- Genre: Variety show
- Directed by: Robert Iscove
- Presented by: Mary Tyler Moore
- Starring: Mary Tyler Moore
- Country of origin: United States
- Original language: English
- No. of seasons: 1
- No. of episodes: 3

Production
- Producers: Tom Patchett Jay Tarses
- Camera setup: Multi-camera
- Running time: 60 minutes
- Production company: MTM Enterprises

Original release
- Network: CBS
- Release: September 24 – October 8, 1978

= Mary (1978 TV series) =

1978 American variety show

Mary is an American comedy variety show hosted by and starring Mary Tyler Moore that aired Sundays at 8:00 pm (EST) on CBS from September 24 to October 8, 1978, with a total of three episodes aired over one season.

==Synopsis==
Mary was the attempt by Mary Tyler Moore to return to network television after the triumph of her sitcom (The Mary Tyler Moore Show) from 1970 to 1977. Her supporting cast included a repertory company of young actors and actresses, most notably Swoosie Kurtz, Dick Shawn, Michael Keaton, Judith Kahan, David Letterman, and James Hampton, an orchestra led by Alf Clausen, and the Tony Stevens dancers.

==Reception==
Ratings were low and CBS cancelled Mary after only three episodes.
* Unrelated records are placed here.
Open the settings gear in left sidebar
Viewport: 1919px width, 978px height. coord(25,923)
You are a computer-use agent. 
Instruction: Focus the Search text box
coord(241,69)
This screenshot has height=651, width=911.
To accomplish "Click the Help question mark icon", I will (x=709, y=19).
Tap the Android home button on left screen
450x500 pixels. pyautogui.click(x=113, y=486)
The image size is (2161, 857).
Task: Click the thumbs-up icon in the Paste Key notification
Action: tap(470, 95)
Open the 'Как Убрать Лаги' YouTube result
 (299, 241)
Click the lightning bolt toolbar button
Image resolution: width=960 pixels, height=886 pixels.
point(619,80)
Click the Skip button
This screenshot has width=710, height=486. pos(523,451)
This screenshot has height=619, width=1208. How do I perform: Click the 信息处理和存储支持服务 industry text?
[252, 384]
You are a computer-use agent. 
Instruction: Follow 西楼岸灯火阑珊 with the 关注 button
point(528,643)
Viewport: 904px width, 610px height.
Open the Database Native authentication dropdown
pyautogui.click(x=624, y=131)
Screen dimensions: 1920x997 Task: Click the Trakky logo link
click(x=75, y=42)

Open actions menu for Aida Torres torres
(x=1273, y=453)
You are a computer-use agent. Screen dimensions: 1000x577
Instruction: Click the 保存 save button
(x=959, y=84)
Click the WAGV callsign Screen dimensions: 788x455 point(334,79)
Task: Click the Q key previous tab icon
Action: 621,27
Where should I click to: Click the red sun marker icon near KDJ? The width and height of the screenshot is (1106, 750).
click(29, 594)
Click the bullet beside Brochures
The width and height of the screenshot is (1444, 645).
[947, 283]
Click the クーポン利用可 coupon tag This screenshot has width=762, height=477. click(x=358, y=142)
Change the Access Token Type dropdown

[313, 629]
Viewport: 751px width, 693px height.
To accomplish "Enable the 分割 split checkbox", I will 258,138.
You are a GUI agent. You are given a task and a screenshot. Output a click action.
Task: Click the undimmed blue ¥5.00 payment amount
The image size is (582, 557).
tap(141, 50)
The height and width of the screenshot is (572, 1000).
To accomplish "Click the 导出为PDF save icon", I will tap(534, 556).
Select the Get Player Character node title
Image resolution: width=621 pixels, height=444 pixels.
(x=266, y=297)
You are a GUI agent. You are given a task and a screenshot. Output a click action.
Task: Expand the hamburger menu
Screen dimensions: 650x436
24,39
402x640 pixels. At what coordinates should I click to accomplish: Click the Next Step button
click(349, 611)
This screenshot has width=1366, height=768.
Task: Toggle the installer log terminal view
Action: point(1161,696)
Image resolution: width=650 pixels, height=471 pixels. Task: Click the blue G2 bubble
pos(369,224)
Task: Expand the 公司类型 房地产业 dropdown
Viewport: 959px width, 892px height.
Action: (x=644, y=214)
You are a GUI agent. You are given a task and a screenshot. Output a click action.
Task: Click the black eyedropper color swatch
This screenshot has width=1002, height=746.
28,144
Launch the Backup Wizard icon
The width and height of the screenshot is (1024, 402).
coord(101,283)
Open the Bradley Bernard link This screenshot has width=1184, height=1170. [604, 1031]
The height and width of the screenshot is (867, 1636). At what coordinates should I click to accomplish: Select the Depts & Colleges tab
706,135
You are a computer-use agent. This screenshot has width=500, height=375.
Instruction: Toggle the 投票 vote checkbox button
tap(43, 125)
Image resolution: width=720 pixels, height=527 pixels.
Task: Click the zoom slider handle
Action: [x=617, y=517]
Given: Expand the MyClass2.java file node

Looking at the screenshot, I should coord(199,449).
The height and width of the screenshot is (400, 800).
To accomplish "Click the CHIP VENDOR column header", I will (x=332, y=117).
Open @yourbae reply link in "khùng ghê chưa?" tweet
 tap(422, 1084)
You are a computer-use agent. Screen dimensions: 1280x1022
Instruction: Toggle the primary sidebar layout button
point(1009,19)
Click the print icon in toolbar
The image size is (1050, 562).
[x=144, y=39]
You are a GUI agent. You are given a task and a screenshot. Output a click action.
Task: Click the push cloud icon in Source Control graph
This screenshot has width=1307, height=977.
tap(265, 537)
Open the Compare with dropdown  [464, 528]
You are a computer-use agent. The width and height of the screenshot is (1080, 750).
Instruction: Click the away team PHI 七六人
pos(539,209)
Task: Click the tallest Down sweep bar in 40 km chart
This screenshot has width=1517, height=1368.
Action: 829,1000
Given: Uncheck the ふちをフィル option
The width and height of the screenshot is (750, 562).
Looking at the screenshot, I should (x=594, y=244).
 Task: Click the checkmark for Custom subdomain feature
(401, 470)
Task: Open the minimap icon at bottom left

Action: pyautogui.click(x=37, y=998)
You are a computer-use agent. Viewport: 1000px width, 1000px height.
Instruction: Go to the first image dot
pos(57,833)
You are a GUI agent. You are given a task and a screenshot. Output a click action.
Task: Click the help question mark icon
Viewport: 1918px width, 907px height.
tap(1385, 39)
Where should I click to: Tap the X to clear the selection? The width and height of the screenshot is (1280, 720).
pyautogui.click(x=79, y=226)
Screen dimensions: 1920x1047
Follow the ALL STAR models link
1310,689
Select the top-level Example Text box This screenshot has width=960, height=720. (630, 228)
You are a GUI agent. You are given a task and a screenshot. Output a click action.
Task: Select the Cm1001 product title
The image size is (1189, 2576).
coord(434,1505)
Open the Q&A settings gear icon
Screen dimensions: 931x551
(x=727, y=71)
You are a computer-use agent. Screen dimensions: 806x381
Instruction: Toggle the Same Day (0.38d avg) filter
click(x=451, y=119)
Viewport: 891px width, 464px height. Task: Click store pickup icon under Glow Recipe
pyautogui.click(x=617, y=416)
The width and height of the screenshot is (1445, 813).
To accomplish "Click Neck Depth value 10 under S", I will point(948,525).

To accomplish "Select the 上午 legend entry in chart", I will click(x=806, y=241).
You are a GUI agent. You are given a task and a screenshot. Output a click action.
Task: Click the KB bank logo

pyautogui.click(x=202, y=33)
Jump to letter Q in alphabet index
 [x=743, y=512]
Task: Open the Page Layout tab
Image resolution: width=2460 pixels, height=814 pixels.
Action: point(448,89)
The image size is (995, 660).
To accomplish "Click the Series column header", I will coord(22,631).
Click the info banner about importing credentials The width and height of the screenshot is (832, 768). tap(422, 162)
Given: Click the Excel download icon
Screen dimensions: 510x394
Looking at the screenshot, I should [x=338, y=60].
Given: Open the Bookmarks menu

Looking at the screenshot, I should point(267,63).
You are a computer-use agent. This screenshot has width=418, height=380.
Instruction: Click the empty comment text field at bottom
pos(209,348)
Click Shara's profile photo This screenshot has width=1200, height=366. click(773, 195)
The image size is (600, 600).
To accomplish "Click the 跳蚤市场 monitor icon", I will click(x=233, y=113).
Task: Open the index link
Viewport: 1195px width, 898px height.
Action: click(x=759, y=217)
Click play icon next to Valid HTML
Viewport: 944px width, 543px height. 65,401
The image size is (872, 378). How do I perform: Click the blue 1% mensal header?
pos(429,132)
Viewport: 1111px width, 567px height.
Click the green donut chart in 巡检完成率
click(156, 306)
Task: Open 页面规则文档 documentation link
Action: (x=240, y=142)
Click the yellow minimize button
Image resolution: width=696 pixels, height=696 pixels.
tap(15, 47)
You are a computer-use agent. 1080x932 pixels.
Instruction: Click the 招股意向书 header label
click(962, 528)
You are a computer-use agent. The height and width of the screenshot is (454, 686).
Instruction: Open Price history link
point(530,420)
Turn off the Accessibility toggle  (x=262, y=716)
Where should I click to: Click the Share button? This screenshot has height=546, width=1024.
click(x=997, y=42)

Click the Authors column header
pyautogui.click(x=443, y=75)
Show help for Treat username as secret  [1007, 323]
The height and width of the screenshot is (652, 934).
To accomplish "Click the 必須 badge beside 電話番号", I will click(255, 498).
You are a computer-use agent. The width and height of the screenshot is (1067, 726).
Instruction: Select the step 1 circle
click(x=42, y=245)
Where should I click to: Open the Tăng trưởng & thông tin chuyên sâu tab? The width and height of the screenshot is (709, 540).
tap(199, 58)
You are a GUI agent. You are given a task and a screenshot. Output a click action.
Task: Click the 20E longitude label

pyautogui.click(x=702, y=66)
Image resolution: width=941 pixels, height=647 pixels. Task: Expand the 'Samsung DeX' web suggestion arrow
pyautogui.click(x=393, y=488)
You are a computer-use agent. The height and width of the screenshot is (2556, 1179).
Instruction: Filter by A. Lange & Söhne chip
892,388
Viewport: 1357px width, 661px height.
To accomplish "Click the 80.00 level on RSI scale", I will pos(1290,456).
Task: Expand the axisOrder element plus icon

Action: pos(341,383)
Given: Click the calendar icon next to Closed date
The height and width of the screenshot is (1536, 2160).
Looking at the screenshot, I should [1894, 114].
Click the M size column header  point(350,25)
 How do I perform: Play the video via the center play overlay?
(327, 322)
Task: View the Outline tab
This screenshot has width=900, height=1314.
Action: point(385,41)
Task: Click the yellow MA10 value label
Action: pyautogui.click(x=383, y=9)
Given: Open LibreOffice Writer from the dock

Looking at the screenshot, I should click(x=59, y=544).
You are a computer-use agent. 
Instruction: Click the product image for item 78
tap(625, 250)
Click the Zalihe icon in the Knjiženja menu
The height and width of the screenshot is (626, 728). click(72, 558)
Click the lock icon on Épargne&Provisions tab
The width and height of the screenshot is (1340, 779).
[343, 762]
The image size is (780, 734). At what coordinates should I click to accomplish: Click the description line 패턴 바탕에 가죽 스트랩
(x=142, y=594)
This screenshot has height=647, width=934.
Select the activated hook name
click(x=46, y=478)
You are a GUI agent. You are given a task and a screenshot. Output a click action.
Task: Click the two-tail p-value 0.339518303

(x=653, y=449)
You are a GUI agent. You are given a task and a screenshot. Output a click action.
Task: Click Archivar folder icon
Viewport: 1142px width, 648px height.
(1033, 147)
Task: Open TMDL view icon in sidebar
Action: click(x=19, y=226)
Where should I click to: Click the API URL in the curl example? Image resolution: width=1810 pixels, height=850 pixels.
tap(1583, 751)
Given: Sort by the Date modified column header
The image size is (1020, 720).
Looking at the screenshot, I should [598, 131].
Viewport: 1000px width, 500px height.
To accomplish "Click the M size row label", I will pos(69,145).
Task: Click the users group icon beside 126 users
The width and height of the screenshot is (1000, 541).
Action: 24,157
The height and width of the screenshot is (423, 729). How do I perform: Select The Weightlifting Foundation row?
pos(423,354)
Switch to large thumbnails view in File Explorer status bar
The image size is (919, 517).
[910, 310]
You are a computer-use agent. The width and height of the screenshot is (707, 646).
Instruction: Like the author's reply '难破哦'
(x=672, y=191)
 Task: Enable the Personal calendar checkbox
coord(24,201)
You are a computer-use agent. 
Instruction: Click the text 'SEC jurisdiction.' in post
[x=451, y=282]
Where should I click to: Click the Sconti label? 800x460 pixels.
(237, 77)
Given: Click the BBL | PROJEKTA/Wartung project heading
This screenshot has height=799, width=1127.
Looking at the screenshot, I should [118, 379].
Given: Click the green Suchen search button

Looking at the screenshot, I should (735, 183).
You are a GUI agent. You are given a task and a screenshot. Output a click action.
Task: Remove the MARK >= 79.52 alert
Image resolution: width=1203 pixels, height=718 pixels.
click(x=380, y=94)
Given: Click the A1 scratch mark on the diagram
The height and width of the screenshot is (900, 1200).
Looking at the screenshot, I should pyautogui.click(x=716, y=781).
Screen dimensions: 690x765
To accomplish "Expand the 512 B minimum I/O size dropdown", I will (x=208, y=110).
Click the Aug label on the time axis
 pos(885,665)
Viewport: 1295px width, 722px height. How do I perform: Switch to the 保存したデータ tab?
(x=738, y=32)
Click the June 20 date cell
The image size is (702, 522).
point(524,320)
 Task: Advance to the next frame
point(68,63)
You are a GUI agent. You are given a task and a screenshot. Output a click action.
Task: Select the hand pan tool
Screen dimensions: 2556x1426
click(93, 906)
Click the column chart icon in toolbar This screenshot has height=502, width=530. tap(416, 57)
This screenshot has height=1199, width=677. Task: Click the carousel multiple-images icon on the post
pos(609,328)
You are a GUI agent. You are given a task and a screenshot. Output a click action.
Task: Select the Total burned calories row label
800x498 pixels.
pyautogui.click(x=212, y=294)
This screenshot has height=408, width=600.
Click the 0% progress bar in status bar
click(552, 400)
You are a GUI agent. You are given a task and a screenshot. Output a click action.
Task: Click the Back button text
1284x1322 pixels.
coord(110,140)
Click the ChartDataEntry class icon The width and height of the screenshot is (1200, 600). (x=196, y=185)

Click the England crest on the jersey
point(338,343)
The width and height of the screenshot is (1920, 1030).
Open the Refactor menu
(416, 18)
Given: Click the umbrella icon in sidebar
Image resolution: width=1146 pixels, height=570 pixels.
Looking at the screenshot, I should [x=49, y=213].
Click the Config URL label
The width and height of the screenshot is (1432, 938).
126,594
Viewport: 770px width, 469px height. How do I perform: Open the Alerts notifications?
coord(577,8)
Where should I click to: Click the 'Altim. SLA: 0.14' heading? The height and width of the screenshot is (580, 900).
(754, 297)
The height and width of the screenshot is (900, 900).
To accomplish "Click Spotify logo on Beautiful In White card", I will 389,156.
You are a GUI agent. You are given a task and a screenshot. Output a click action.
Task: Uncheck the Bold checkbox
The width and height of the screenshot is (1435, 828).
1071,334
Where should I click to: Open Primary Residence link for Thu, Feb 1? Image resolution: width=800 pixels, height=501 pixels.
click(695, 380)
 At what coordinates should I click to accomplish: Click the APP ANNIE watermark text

It ranked 64th out of 114 shows that season with an average 16.1/25 rating/share.

Despite the failure of Mary, Moore would make a second attempt at a TV show on CBS six months later, The Mary Tyler Moore Hour, described as a "sit-var" (part situation comedy/part variety series), about a TV star putting on a variety show. The second program lasted only 11 episodes.